The limits of quantitative research in social sciences
“If there is no net force on an object, then its velocity is constant. The object is either at rest (if its velocity is equal to zero), or it moves with constant speed in a single direction“. First Newton law
The mastering of the so called “law-like generalizations” (Saunders et at, 2009) produced within natural science as the above example, as well as the supremacy of the way of thinking using reason that give the name to the so called Age of Enlightenment (or simply the Enlightenment or Age of Reason) would eventually influence the development of social science in the 19th century.
Such authors as Auguste Comte would claim that only phenomena that you can observe will lead to the production of credible data. Like natural science does. Emile Durkheim´s theory on suicide exemplifies very well this idea. Durkheim explores the differing suicide rates among Protestants and Catholics, arguing that stronger social control among Catholics results in lower suicide rates. In other words, suicide may be explained by a number of social laws.
What do Durkheim and Newton´s laws have in common? Both establish causal relationships between variables and both try to explain the reality (society and nature respectively): net force/velocity relationship on the one hand and the religion culture/suicide rate one on the other.

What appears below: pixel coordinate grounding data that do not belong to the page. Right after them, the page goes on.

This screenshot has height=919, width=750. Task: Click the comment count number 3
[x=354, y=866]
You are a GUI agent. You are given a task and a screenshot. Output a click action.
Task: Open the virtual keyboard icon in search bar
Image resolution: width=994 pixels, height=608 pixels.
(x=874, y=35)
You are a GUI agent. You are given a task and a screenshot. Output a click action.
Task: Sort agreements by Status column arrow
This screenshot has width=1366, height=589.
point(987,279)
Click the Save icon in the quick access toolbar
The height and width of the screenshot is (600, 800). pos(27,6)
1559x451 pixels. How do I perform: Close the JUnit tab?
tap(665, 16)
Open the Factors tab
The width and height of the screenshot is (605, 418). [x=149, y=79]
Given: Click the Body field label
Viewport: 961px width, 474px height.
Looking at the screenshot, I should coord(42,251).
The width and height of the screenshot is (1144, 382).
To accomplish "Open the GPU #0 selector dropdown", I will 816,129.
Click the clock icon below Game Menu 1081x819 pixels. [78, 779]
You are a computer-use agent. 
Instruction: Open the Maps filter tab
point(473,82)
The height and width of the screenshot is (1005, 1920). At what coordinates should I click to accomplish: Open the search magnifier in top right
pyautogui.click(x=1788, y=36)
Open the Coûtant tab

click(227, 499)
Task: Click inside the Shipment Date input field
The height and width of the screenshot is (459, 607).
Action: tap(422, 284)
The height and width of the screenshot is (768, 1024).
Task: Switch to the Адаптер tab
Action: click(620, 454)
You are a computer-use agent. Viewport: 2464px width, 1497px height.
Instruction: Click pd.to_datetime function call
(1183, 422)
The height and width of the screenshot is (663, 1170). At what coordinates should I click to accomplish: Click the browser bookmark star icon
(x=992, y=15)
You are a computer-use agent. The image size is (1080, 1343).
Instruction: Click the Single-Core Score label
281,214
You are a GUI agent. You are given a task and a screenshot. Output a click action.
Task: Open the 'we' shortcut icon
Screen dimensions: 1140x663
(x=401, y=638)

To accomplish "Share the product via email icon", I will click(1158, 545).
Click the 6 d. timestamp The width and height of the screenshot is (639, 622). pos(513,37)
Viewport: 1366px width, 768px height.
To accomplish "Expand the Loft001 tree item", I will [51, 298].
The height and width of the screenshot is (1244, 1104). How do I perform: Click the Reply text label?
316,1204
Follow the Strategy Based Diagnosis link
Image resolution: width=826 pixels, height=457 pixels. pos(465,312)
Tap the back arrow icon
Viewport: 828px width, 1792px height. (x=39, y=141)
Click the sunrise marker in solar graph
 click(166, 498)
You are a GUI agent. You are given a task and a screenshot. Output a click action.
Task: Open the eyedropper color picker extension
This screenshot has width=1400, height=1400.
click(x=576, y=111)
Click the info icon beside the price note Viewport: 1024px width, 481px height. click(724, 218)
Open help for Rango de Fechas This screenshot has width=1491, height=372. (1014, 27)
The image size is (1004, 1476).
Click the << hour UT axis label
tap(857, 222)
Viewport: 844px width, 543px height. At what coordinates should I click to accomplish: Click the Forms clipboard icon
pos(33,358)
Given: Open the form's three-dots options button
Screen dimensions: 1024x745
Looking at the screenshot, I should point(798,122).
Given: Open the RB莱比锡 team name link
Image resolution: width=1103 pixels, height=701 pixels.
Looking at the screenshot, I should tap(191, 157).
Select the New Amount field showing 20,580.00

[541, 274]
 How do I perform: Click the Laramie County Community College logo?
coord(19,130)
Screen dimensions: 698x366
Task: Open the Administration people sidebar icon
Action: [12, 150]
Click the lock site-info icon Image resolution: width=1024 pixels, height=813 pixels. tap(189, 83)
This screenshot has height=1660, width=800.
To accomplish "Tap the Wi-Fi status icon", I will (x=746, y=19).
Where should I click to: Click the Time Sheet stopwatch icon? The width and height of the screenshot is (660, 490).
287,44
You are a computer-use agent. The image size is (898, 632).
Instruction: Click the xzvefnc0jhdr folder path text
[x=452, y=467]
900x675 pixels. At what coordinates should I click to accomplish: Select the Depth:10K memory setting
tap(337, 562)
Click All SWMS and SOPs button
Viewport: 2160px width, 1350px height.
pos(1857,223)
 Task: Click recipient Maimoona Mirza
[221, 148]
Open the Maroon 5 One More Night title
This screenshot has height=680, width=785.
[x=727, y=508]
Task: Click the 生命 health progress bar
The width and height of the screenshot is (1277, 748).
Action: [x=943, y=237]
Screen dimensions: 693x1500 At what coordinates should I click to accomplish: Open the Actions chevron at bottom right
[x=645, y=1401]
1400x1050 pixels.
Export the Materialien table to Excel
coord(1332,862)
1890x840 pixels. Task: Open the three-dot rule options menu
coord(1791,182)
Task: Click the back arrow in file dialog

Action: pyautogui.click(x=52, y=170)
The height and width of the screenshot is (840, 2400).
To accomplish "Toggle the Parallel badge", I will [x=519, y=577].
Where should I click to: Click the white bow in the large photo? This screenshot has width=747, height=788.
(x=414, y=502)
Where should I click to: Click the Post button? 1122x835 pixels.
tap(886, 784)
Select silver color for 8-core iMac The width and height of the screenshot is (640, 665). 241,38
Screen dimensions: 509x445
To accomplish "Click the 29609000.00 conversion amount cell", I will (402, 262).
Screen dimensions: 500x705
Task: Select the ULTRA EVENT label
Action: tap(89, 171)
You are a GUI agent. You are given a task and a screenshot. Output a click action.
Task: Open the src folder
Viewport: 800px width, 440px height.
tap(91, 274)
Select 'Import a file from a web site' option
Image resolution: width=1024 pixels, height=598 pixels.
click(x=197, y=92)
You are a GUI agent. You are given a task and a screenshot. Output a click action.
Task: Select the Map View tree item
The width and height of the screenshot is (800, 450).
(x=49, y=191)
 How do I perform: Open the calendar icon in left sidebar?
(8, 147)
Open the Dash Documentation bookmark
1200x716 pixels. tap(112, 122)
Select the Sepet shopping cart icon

Many law-like generalizations have their precedent in suicide Durkheim theory. We all listen to statements based on this principal in media every day, e.g. “the more an employee earns the more satisfied is at work”, “the more economically advanced is a country the low is the birth rate in the world” This philosophy, so called positivism, is actually the essence of the quantitative approach in research. Furthermore, many of today´s decision making are based on this philosophy. Human resources management is often based on such relationships. “High productivity rates mean that one employee is working hard. For this reason, the manager decides to increase his salary“. It is simple common sense, isn´t it?
But, does relationship implies causality? Something like that must have wordered Max Weber at the turn of 20th century, who is considered one of the founders of antipositivism philosophy and, therefore of the qualitative approach. As Business Week’s Vali Chandrasekaran writes, “Correlation may not imply causation”. Although pretentious, the bellow graphic illustrates very well this argument. “Is facebook driving the Greek debt crisis?” Hopefully you already know better which way the wind is blowing regarding the limits of quantitative research.
Moreover, Max Weber argued that the relationships of human “social action” might be spurious. As an antipositivist, making generalizations are not the essence of social research. It does not mean that one should not seek relationships between variables, but there is no reason to do law-like generalization. The emphasis is place, on the contrary, on obtaining a more accurate understanding of the phenomena under study. As well as positivist philosophy is the essence of the quantitative approach, the antipositivist one is the essence of qualitative.
Craig J. Calhoun, Donald Light, Suzanne Infeld Keller. Sociology. McGraw-Hill, 2000.
Chandrasekaran , Vali (2011, December 1). Correlation or Causation?. Retrieved from http://www.businessweek.com/magazine/correlation-or-causation-12012011-gfx.html
Lewis, P., Saunders, M. N. K., & Thornhill, A. (2009). Research methods for business students Pearson.